Former CIA Director Michael Hayden explained to American Thinker, "In talking about the Middle East, no one can question that our interests remain important and constant. Our influence, however, has waned, although part of that was probably inevitable, given the changes in the region. The question that should be asked: are we committing enough in terms of our resources and our energies in protecting our interests in this part of the world, or is this the product of American retrenchment?"
There is a good argument to be made that the president is MIA, since he appears to be both disinterested and not highly committed. Hayden believes that what America could do is provide resources such as aid, military contacts, a large diplomatic footprint, and training. Hayden sarcastically points to Iraq, where "I am coming to the conclusion that the right number of troops probably wasn't zero. Iraq has become very unstable, much more friendly to Iran, and has been a facilitator about what is going on in Syria.
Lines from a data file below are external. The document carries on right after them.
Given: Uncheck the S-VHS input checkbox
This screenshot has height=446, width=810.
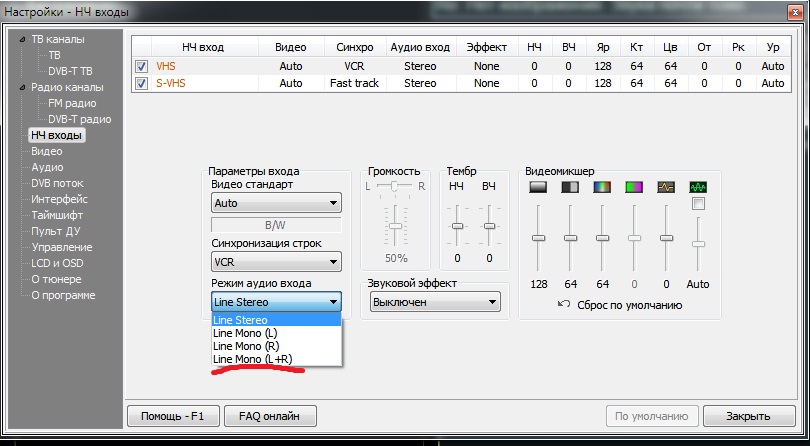Looking at the screenshot, I should [x=142, y=83].
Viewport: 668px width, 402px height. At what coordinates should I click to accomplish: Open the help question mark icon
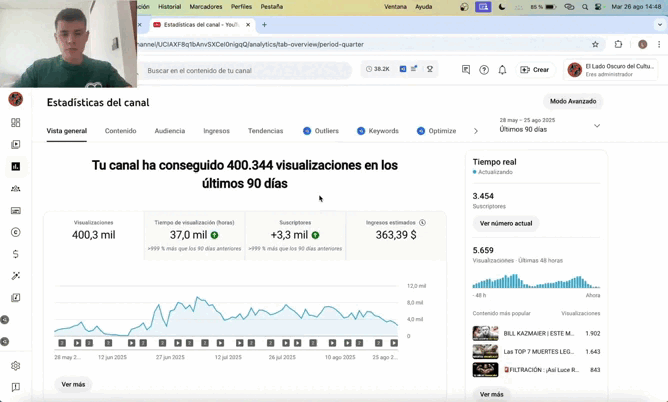[x=484, y=70]
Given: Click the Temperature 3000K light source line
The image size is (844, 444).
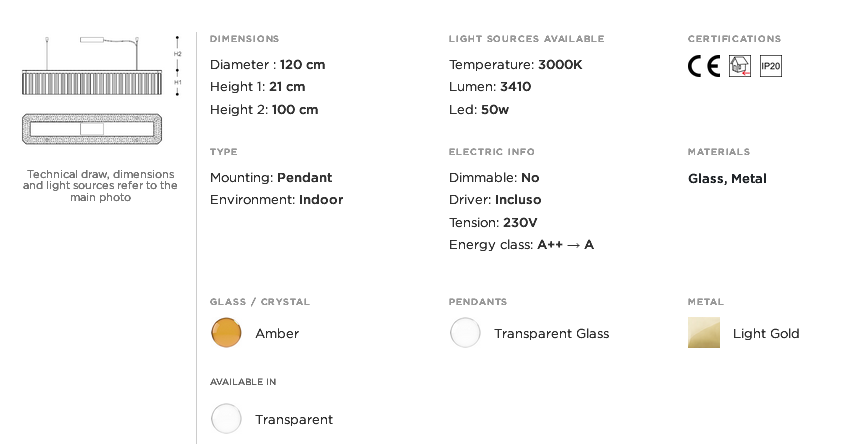Looking at the screenshot, I should [x=516, y=65].
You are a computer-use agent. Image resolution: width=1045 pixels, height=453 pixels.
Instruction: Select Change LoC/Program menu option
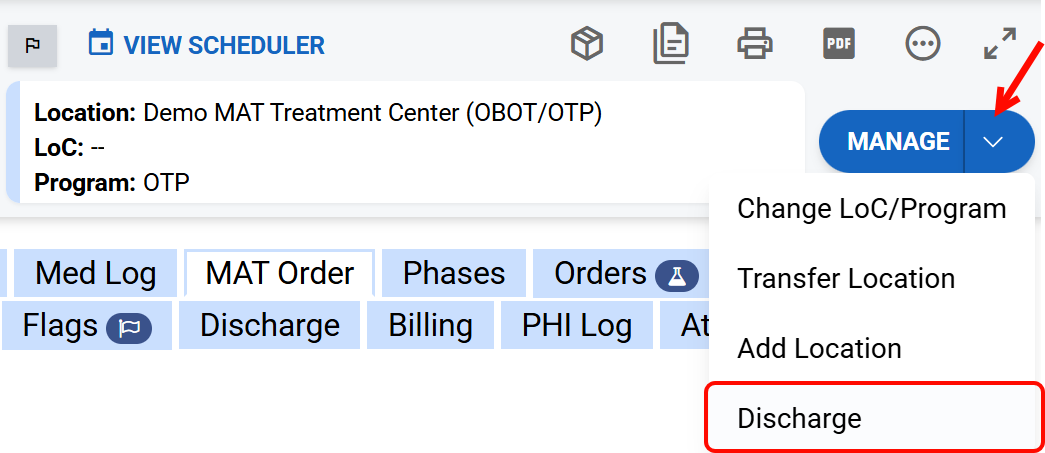coord(871,209)
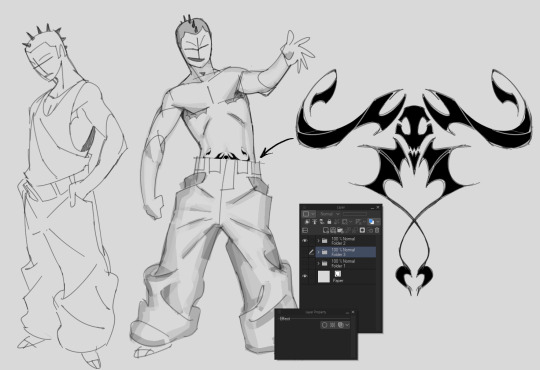
Task: Click the Paper layer white thumbnail
Action: point(324,277)
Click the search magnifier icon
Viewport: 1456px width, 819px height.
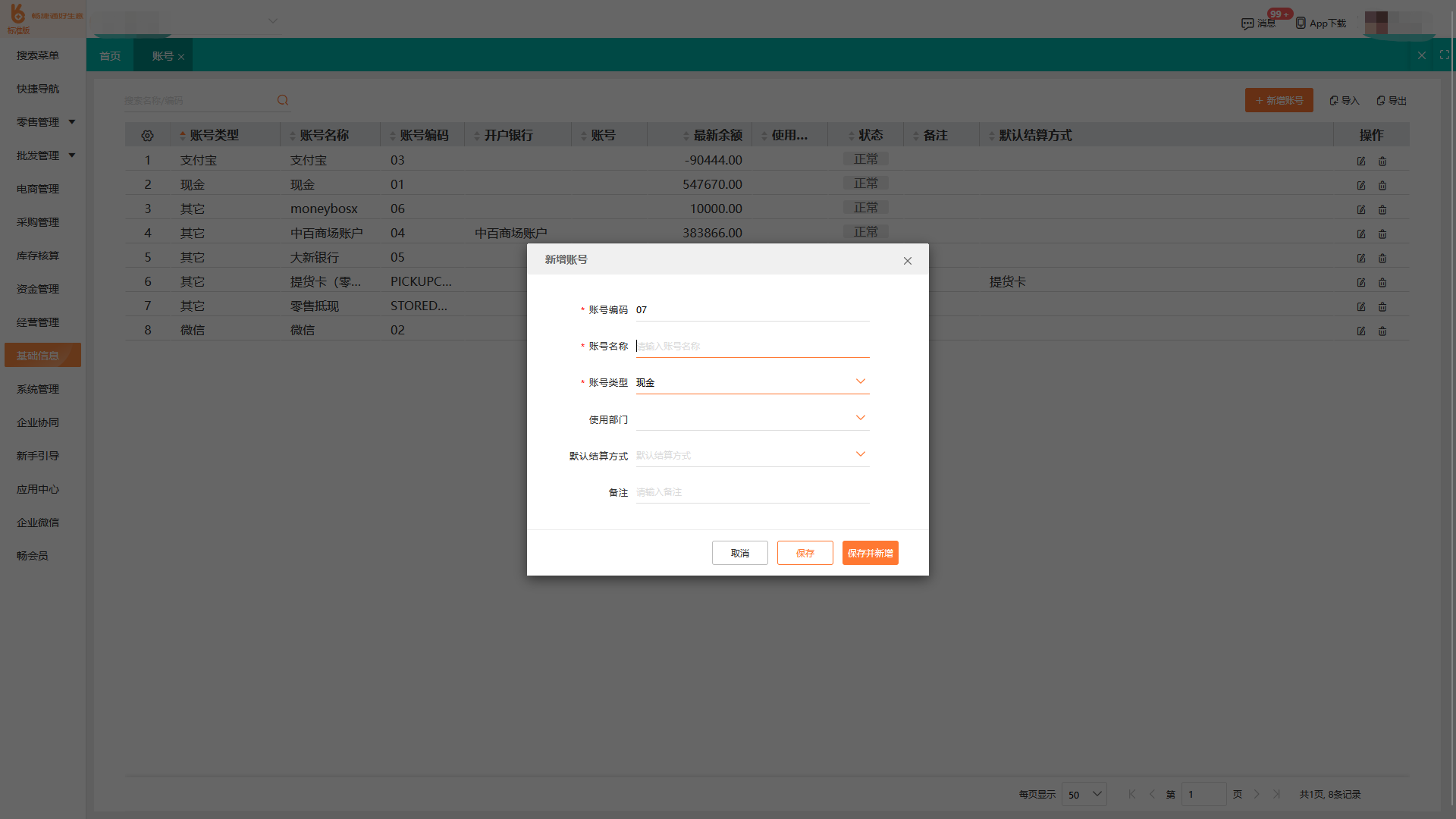[283, 100]
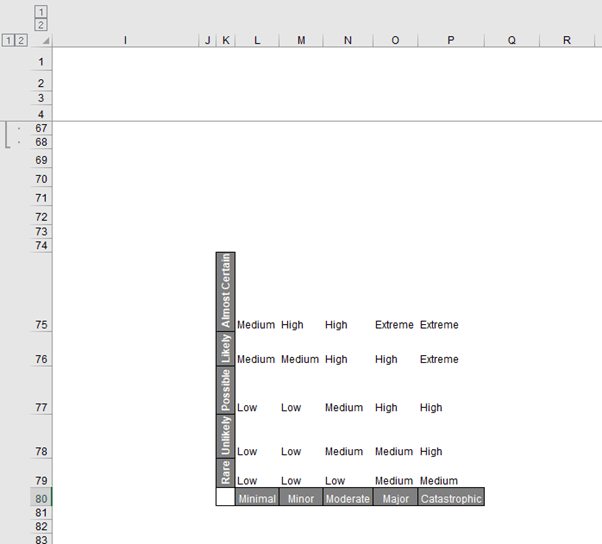Click the Rare label cell
Screen dimensions: 602x544
pos(225,473)
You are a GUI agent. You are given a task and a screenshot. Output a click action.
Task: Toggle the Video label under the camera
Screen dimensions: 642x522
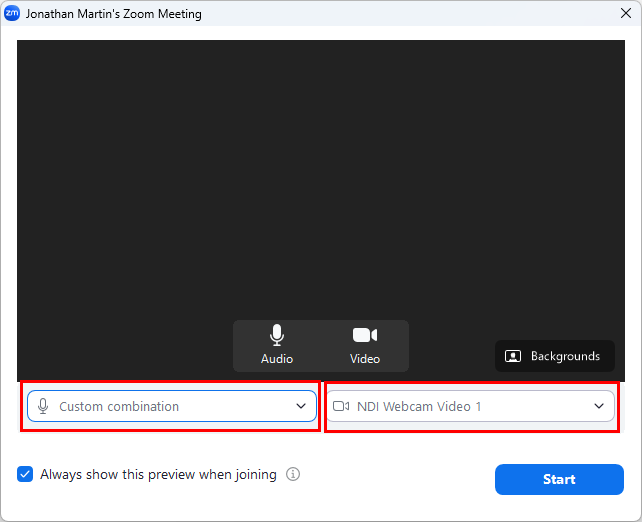[365, 359]
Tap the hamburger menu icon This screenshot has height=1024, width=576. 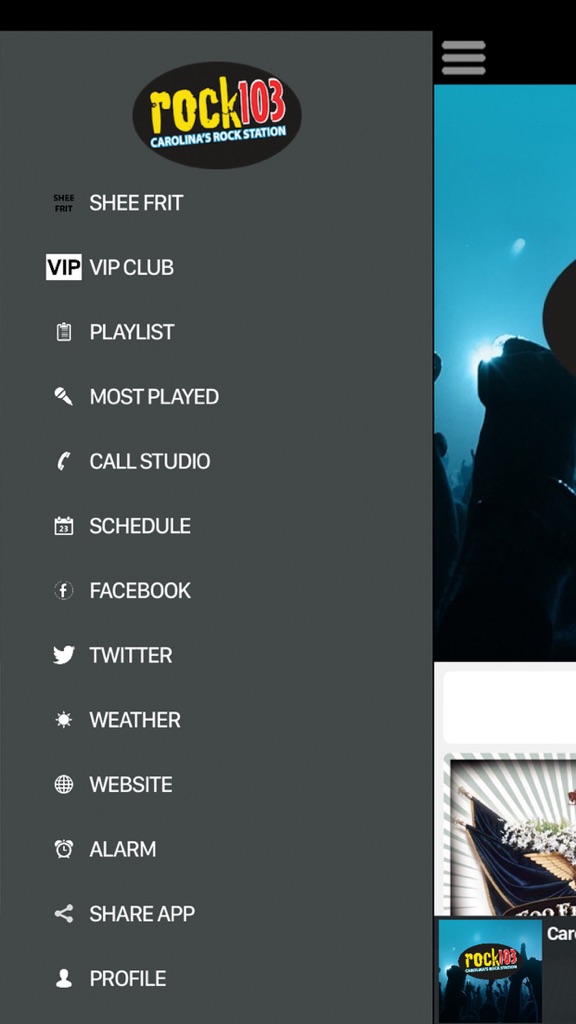click(x=463, y=57)

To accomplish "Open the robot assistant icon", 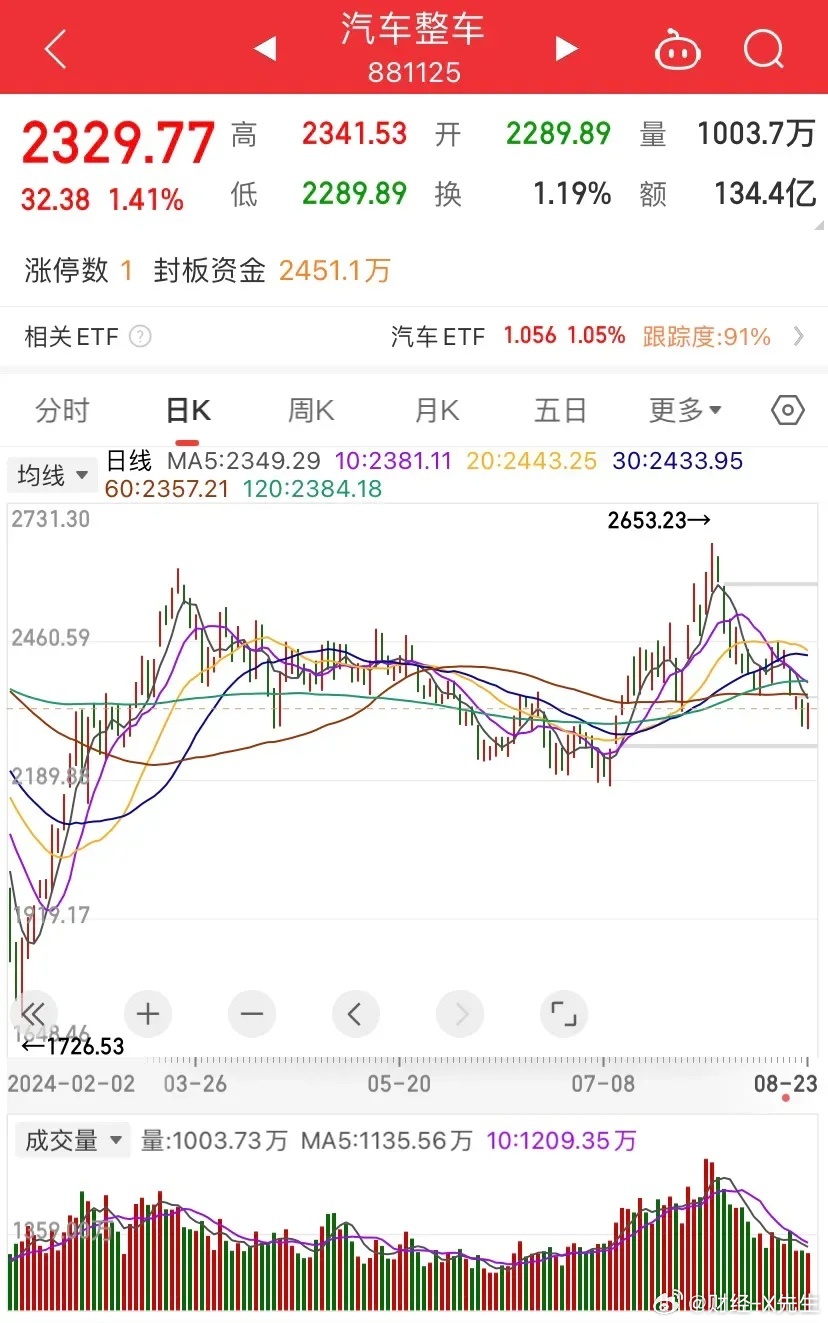I will tap(677, 48).
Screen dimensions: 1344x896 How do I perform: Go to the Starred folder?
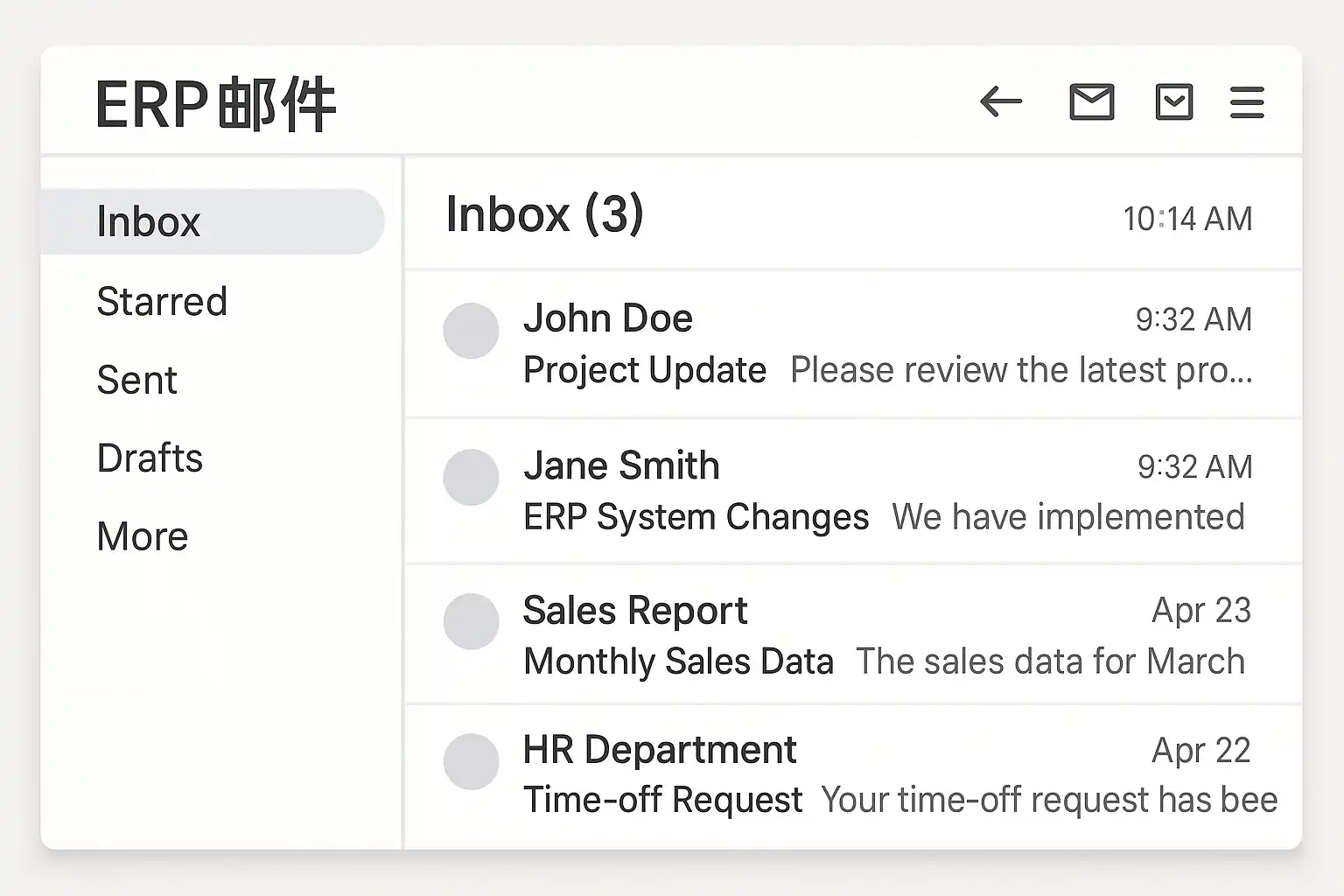tap(162, 302)
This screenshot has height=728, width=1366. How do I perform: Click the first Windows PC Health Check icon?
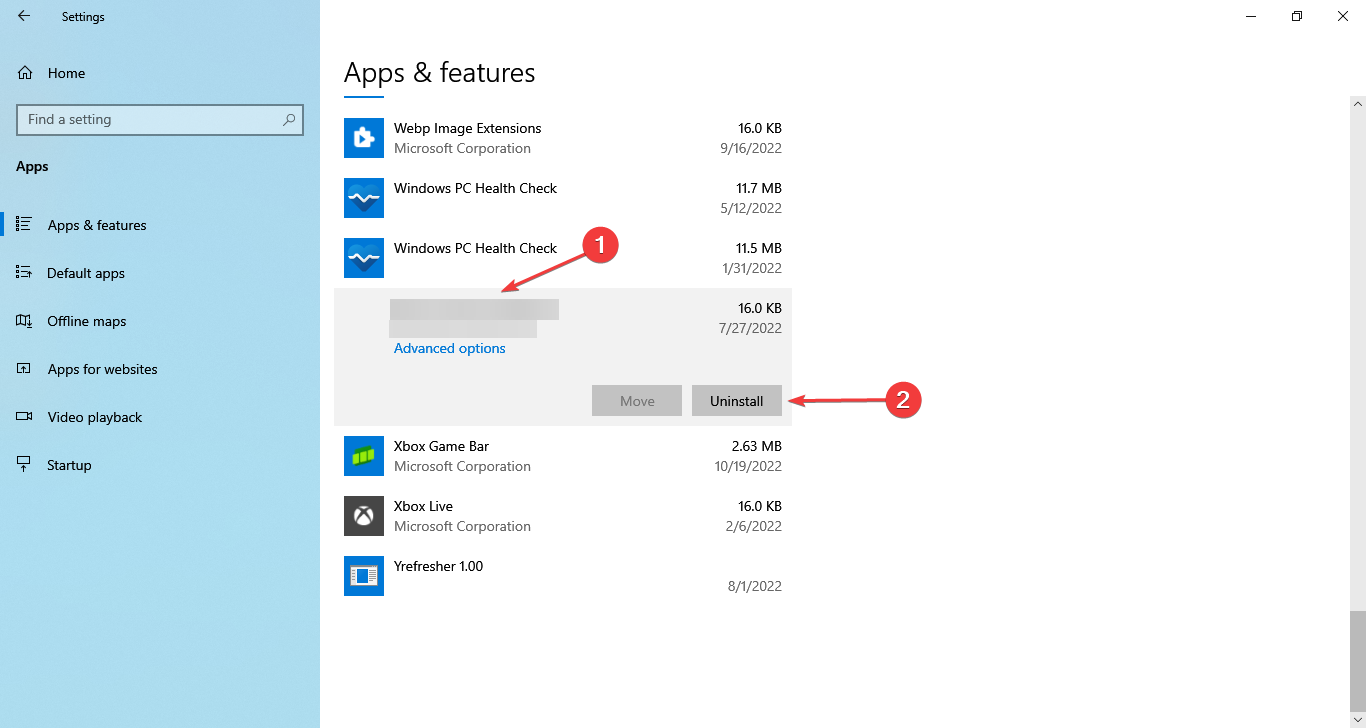tap(363, 198)
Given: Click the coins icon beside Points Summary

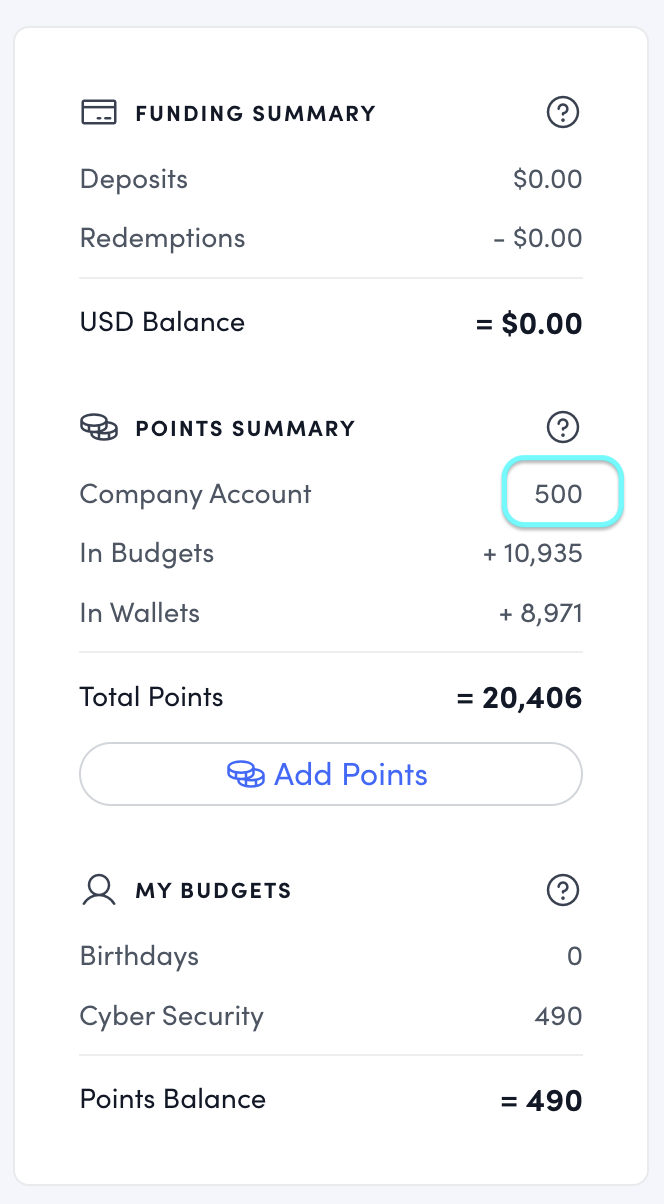Looking at the screenshot, I should (99, 428).

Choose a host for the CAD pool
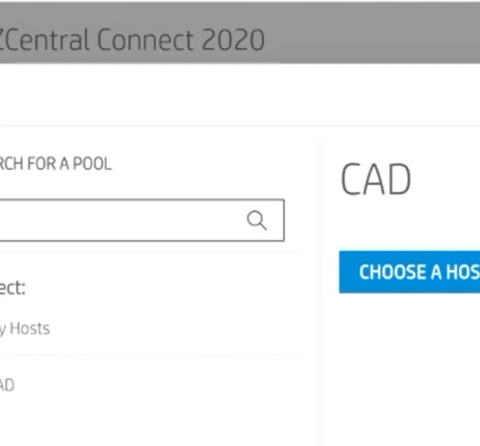pos(410,272)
Would all that be happening as much if we still had a military presence there?"
A former Bush national security advisor emphatically notes, "No one can think that we have been engaged with the Syrian problem for the last six months. I am not talking about U.S. troops on the ground, but on the other hand, you can't lead from behind. If we continue to sit on the sidelines, we will find ourselves in a really bad position in that region. When there is a civil war and ungoverned areas, the groups that benefit the most are the extremists, the al-Qaedas of the world, as seen in both the Syrian and Libyan civil wars."
Was Libya the warning sign, the light bulb that should have gone on? A former high- ranking CIA official unequivocally answered yes. He angrily commented, "Authorities in Washington including the president did not do what they could to defend our people. Libya showed the world we tried to temper our reaction down. We did nothing, not even scream loudly. There is ongoing turmoil in this region. We are in for a hell of a time. I had to laugh when the president said we should pivot away from the Middle East. There is going to be tremendous uncertainty and instability in the Middle East. The problem is that those in the region see us as being weak and do not have much respect for us."
Congressman Tom Rooney (R-Fla.), a member of the House Permanent Select Committee on Intelligence, regards the president's Middle East policies as nonexistent. He believes that the president has chosen to have a light footprint in the Middle East, which has led the Arab Spring to turn into the Arab winter. "The area is evolving into complete chaos, and the U.S. is nowhere to be found. Libya is a good example, where the president did it his way and then disappeared. He has allowed the bad guys to gain the upper hand. Americans should be aware and concerned about this trend and the president's reaction. The entire Middle East is a lot more dangerous."
Those in the Middle East no longer fear and respect America. They have defied the U.S. because the president has not taken a leadership role. His policy or lack of one is dangerous to the national security of the U.S. No one can feel confident regarding what is happening in the Middle East today, especially with a president who is disengaging and is not asserting his influence to shape events.